> [Goal of the exercise]:
Word for word, restate the lines from the start of the data below through the line containing "Viewport: 1551px width, 824px height.".

Pixel coordinate grounding data:
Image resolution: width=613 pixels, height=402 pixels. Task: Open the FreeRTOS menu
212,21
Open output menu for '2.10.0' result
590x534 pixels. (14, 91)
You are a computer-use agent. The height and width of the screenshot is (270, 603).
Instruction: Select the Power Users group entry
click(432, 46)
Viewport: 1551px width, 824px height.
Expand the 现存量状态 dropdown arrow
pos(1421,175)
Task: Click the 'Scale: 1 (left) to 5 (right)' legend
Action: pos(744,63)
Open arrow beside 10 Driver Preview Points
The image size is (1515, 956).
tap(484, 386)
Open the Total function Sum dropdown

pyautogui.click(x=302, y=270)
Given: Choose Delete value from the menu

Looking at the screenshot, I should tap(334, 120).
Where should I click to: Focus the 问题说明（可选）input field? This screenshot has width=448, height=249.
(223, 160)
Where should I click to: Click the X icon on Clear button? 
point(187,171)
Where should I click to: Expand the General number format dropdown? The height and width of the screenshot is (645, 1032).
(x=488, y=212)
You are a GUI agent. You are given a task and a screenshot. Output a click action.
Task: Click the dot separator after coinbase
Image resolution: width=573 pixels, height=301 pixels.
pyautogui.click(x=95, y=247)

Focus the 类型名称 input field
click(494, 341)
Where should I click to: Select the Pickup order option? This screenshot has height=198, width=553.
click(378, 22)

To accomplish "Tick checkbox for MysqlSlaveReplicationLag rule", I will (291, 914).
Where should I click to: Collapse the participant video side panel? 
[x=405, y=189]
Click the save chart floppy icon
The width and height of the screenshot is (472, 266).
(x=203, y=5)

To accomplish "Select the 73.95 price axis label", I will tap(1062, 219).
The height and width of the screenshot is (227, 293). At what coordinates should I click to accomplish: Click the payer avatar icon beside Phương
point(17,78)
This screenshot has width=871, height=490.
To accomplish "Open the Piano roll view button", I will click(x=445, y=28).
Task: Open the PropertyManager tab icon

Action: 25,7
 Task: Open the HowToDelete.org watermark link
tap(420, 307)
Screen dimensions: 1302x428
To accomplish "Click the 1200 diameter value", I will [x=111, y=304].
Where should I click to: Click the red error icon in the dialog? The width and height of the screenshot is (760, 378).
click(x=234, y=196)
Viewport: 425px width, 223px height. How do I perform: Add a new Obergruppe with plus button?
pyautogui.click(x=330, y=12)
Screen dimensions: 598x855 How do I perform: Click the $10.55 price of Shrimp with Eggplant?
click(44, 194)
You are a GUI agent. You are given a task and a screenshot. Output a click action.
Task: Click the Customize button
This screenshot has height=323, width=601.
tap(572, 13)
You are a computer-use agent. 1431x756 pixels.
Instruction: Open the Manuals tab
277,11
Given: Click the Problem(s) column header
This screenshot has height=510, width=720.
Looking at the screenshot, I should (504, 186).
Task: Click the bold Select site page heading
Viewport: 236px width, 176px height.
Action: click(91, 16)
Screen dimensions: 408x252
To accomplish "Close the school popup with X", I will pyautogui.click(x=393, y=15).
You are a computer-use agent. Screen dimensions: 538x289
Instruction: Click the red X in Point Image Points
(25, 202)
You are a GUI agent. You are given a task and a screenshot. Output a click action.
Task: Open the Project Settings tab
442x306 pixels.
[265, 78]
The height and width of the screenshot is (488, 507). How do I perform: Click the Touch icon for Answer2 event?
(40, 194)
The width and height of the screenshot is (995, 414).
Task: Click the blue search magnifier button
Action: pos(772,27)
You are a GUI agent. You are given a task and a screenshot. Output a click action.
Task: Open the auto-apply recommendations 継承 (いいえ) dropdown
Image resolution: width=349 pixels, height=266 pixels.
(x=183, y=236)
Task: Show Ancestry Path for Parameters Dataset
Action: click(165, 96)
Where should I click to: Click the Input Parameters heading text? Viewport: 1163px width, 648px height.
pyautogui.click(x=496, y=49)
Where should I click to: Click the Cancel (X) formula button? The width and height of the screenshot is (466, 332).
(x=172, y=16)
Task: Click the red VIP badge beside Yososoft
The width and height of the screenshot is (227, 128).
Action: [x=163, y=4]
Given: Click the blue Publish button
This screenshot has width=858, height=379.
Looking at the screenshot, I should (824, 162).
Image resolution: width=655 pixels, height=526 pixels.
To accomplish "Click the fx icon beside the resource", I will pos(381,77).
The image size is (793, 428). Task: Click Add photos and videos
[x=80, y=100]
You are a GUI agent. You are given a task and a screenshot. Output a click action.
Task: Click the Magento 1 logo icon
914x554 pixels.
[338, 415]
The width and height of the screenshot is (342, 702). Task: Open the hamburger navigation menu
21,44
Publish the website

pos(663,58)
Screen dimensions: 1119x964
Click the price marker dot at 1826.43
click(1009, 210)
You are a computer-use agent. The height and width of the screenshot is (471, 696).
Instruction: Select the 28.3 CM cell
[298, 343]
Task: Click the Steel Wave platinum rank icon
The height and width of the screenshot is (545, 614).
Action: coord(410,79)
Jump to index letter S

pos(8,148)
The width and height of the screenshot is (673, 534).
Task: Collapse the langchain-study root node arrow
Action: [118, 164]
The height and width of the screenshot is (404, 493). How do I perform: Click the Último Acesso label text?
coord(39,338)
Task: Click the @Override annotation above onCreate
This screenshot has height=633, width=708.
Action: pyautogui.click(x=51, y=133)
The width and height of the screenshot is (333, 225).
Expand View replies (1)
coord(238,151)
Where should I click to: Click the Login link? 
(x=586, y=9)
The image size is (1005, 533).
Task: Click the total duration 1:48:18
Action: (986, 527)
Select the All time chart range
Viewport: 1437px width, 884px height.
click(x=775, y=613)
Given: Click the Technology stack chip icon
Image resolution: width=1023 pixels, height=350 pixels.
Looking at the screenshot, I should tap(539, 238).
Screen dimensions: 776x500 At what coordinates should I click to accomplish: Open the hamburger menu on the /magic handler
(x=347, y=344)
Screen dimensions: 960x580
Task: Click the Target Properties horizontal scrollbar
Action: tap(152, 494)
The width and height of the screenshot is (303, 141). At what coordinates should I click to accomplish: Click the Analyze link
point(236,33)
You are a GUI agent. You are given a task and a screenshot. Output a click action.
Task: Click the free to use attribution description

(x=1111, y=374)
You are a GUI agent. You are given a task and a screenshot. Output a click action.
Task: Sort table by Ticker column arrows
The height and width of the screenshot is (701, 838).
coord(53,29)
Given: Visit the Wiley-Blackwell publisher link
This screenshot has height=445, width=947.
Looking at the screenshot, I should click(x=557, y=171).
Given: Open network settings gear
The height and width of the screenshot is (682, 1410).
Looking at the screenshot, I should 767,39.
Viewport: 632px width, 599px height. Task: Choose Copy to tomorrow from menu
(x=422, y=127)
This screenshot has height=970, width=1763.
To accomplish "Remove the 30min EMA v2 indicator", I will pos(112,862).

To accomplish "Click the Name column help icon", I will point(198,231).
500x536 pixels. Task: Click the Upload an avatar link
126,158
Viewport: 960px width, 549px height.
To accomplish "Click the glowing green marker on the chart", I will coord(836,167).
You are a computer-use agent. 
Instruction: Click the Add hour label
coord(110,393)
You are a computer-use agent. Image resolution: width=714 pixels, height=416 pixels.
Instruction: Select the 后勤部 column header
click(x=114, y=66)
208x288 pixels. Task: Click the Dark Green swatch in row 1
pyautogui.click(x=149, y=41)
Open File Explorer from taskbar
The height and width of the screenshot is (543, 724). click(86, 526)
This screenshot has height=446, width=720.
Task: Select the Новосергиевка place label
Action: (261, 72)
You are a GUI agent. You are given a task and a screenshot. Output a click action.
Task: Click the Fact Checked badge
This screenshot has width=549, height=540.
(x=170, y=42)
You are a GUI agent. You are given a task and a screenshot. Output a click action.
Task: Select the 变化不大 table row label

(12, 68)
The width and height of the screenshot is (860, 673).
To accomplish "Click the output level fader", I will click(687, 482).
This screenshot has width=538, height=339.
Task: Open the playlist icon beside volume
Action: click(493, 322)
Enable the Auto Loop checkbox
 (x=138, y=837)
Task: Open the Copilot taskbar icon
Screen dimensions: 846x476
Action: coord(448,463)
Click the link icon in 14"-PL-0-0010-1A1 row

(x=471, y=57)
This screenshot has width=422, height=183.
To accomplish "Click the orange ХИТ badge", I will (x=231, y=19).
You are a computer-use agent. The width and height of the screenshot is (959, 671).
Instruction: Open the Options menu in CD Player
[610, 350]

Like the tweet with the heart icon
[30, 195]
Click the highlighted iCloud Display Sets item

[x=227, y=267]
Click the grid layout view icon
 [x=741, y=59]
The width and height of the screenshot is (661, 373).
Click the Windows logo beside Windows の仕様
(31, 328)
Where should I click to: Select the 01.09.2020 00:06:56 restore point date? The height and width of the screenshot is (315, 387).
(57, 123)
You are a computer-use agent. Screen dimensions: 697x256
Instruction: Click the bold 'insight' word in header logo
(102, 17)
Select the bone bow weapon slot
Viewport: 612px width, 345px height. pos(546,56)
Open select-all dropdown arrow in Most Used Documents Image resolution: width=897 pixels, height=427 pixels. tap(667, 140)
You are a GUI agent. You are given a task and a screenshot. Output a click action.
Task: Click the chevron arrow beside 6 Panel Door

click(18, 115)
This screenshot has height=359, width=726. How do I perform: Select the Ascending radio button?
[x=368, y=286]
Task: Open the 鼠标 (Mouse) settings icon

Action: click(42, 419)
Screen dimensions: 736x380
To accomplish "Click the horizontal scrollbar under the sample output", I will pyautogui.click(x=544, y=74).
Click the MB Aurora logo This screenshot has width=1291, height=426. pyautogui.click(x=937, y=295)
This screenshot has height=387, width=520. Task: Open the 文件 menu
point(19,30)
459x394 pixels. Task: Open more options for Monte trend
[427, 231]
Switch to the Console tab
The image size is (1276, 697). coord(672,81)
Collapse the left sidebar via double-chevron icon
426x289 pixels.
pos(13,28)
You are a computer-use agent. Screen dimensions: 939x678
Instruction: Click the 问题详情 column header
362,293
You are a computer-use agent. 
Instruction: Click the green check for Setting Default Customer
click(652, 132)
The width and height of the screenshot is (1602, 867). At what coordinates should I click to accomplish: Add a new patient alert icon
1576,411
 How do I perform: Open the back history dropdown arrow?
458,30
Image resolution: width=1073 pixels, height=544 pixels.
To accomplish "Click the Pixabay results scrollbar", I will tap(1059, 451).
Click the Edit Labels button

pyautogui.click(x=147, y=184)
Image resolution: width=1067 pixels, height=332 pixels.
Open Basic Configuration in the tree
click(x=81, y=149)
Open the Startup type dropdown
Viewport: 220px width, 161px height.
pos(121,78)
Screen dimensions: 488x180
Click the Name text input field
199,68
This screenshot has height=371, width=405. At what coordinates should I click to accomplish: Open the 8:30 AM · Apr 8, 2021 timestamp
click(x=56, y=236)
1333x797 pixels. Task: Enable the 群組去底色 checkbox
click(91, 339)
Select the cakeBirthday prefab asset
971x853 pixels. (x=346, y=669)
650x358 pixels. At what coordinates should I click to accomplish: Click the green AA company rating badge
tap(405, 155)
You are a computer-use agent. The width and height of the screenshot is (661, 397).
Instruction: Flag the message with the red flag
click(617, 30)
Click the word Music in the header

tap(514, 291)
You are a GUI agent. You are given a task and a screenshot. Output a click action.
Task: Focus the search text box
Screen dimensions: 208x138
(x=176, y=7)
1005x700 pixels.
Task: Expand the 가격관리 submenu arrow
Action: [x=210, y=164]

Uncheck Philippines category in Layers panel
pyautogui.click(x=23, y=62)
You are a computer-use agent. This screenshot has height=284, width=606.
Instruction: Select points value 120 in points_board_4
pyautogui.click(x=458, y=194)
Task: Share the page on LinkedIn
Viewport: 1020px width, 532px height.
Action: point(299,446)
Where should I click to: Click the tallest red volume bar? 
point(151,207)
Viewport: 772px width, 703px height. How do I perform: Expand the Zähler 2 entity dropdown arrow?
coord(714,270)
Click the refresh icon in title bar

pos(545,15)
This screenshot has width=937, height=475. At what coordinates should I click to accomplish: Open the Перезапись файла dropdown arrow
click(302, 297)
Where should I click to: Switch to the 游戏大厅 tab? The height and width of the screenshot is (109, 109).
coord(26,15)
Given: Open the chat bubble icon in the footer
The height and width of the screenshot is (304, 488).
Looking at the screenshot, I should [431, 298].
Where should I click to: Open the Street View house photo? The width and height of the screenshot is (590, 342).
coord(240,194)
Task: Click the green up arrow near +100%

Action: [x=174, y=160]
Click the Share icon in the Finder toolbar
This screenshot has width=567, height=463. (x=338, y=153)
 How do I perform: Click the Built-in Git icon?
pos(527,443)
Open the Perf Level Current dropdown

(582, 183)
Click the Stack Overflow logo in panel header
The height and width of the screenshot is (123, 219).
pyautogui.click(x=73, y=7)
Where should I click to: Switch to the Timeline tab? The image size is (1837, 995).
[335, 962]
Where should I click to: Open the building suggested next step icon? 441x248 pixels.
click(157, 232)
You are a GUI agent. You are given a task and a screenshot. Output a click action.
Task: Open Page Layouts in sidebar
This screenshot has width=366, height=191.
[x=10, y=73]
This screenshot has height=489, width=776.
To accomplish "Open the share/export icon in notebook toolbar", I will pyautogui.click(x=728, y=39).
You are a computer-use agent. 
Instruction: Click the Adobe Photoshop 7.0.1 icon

> [Answer below]:
Image resolution: width=613 pixels, height=402 pixels. Task: Open the FreeRTOS menu
212,21
Open output menu for '2.10.0' result
590x534 pixels. (14, 91)
You are a computer-use agent. The height and width of the screenshot is (270, 603).
Instruction: Select the Power Users group entry
click(432, 46)
Viewport: 1551px width, 824px height.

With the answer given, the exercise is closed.